PASSAGE TO READ:
— START —
Give feedback regarding the responses received and how the consultation process influenced the policy.

  1. Responses should be carefully and open-mindedly analysed. Do not simply count votes when analysing responses. Particular attention may need to be given to representative bodies, such as business associations, trade unions, voluntary and consumer groups and other organisations representing groups especially affected. In order to ensure that responses are analysed correctly, it is important to understand whom different bodies represent, and the methodology used to gain members’ input into the response.
  2. Particular attention should be paid to:

• possible new approaches to the question consulted on; • further evidence of the impact of the proposals; and • strength of feeling among particular groups.

  1. The consultation document should state the date when, and the web address where, the summary of responses will be published. As far as possible this should be within three months of the closing date of the consultation. Those without web access should be able to request a paper copy of this summary. Feedback should also be available in formats which are appropriate to the audience.
  2. The summary should give an analysis of the responses to questions asked: for each question there should be a summary of responses to that question and then an explanation of how it is proposed to change the proposal in light of the responses received. There should also be information provided on themes that came out of the consultation which were not covered by the questions.
  3. Wherever possible the summary of responses should also include a summary of the next steps for the policy, including reasons for decisions taken.
  4. Explain that information provided in response will be dealt with in accordance with the access to information regimes. These are primarily the Freedom of Information Act 2000 (FOIA), the Data Protection Act 1998 (DPA) and the Environmental Information Regulations (2004). Please refer to the accompanying Guidance on the Code of Practice on Consultation

http://www.cabinetoffice.gov.uk/regulation/consultation/index.asp for more information.

  1. When providing copies of responses, it is legitimate to make a reasonable charge for copying and postage.
— END —
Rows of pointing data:
— START —
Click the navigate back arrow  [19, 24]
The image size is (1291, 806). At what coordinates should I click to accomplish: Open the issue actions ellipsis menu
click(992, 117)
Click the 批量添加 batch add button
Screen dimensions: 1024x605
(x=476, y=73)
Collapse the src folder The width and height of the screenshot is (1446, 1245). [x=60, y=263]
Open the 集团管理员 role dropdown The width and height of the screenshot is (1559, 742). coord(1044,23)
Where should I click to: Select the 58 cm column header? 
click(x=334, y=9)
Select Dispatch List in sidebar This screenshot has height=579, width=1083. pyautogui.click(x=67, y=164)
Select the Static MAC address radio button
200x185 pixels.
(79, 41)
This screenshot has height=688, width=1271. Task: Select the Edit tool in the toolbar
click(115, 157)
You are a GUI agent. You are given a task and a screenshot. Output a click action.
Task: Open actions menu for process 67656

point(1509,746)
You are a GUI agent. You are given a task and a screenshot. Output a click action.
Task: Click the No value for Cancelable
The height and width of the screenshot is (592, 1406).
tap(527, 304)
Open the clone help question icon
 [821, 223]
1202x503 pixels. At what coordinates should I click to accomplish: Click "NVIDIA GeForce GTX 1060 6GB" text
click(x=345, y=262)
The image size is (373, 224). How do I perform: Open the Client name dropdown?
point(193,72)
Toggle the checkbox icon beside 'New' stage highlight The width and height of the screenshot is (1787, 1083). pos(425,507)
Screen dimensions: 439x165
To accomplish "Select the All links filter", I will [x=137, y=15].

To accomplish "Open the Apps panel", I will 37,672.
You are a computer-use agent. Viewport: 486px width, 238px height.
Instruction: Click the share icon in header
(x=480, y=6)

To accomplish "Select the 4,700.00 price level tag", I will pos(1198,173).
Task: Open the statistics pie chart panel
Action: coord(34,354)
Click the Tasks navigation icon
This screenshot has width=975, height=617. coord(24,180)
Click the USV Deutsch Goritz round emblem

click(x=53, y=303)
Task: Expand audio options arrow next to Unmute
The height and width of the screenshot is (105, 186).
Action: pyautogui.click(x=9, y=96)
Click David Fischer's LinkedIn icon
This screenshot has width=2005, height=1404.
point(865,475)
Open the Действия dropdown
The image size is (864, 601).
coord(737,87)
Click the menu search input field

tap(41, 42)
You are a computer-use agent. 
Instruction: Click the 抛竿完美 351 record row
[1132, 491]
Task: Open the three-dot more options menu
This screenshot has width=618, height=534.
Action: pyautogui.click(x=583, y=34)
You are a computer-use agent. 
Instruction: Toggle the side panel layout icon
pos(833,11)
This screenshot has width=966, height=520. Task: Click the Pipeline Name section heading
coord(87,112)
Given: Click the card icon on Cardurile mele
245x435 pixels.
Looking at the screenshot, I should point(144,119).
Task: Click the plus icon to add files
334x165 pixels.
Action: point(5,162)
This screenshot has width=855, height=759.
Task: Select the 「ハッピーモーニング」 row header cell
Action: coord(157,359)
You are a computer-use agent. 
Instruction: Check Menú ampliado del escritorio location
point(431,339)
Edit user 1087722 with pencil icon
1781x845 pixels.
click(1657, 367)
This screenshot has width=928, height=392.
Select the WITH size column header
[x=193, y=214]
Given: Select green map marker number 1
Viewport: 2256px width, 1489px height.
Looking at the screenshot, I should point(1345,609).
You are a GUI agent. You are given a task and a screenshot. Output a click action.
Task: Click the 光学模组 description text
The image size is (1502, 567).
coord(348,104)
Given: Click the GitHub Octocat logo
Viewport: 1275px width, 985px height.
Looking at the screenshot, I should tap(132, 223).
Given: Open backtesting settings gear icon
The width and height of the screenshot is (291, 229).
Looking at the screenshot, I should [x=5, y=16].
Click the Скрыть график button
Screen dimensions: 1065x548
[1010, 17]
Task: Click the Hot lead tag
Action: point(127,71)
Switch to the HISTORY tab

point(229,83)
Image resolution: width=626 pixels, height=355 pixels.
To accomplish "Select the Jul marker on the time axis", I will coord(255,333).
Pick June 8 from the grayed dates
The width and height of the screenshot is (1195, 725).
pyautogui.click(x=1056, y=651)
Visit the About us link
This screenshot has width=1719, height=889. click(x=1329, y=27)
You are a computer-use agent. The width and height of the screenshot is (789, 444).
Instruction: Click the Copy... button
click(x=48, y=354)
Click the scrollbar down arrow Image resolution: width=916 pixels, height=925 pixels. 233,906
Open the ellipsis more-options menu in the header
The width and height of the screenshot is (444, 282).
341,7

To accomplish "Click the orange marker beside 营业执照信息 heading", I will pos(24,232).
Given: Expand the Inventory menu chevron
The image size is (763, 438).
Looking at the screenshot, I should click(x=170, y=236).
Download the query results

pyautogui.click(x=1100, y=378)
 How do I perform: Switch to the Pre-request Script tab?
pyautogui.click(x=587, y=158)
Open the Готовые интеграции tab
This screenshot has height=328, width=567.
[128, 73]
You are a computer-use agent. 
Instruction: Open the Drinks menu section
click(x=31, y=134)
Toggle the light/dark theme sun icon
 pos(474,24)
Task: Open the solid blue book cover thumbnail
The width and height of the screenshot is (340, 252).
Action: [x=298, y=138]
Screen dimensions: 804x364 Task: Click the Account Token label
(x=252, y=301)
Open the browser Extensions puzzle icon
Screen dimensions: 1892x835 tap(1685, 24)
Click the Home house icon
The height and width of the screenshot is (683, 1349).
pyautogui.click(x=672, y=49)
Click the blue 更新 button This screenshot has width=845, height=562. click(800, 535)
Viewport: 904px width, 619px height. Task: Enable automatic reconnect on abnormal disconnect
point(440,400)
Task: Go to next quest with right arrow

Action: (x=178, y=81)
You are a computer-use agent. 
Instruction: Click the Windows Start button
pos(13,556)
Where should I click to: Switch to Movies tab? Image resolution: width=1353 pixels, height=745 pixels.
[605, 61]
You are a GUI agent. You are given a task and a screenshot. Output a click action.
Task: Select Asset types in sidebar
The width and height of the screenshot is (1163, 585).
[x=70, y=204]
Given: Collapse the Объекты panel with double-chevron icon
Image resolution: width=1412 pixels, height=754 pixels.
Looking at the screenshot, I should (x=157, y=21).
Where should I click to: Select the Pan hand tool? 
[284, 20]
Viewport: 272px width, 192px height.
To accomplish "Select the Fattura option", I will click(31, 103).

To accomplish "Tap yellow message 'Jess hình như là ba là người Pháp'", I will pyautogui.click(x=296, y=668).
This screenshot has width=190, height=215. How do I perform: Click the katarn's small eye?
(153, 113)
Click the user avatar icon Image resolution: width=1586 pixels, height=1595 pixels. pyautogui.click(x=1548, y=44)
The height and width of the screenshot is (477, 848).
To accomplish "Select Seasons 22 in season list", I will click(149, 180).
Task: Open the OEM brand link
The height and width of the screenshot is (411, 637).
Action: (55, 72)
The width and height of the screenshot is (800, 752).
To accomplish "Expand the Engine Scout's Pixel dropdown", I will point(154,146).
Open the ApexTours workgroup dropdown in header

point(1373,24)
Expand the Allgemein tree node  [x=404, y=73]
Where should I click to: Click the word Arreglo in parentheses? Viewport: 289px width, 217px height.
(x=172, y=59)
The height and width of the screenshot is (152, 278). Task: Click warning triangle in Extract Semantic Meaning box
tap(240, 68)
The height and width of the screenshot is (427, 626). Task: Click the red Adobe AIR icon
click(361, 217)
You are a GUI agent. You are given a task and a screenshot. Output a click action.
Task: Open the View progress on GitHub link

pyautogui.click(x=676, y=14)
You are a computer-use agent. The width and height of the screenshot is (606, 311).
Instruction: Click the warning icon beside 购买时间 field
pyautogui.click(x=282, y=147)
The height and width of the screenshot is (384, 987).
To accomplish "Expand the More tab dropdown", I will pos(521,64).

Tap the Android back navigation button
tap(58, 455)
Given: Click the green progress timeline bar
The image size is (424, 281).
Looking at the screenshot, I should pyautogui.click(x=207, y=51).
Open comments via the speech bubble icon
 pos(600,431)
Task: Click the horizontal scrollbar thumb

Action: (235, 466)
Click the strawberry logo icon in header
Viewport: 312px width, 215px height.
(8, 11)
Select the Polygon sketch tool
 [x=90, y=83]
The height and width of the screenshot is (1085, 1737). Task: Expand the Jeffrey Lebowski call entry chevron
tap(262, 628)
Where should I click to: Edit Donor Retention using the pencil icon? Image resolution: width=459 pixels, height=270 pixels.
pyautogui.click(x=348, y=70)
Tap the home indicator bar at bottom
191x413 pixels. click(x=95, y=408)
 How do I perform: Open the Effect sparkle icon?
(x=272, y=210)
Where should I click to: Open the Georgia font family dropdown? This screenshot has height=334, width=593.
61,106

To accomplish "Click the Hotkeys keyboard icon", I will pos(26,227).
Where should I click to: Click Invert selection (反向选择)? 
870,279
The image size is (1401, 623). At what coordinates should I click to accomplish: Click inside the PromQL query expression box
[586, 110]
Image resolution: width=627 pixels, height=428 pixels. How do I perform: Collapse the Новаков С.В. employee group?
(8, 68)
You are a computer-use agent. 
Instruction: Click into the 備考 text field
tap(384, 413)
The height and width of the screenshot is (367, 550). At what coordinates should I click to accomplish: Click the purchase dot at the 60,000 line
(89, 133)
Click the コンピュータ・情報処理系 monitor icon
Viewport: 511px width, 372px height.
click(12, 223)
— END —
TASK A:
Which access to information regimes does the consultation guidance name?
TASK B:
Please copy from the rows, word for word, the lines from the one with "Task: Go to next quest with right arrow" up to and including the one with "Expand the Allgemein".
The rows are unrelated to the consultation guidance above them.

OUTPUT A:
- Freedom of Information Act 2000 (FOIA)
- Data Protection Act 1998 (DPA)
- Environmental Information Regulations (2004)

OUTPUT B:
Task: Go to next quest with right arrow

Action: (x=178, y=81)
You are a computer-use agent. 
Instruction: Click the Windows Start button
pos(13,556)
Where should I click to: Switch to Movies tab? Image resolution: width=1353 pixels, height=745 pixels.
[605, 61]
You are a GUI agent. You are given a task and a screenshot. Output a click action.
Task: Select Asset types in sidebar
The width and height of the screenshot is (1163, 585).
[x=70, y=204]
Given: Collapse the Объекты panel with double-chevron icon
Image resolution: width=1412 pixels, height=754 pixels.
Looking at the screenshot, I should (x=157, y=21).
Where should I click to: Select the Pan hand tool? 
[284, 20]
Viewport: 272px width, 192px height.
To accomplish "Select the Fattura option", I will click(31, 103).

To accomplish "Tap yellow message 'Jess hình như là ba là người Pháp'", I will pyautogui.click(x=296, y=668).
This screenshot has width=190, height=215. How do I perform: Click the katarn's small eye?
(153, 113)
Click the user avatar icon Image resolution: width=1586 pixels, height=1595 pixels. pyautogui.click(x=1548, y=44)
The height and width of the screenshot is (477, 848).
To accomplish "Select Seasons 22 in season list", I will click(149, 180).
Task: Open the OEM brand link
The height and width of the screenshot is (411, 637).
Action: (55, 72)
The width and height of the screenshot is (800, 752).
To accomplish "Expand the Engine Scout's Pixel dropdown", I will point(154,146).
Open the ApexTours workgroup dropdown in header

point(1373,24)
Expand the Allgemein tree node  [x=404, y=73]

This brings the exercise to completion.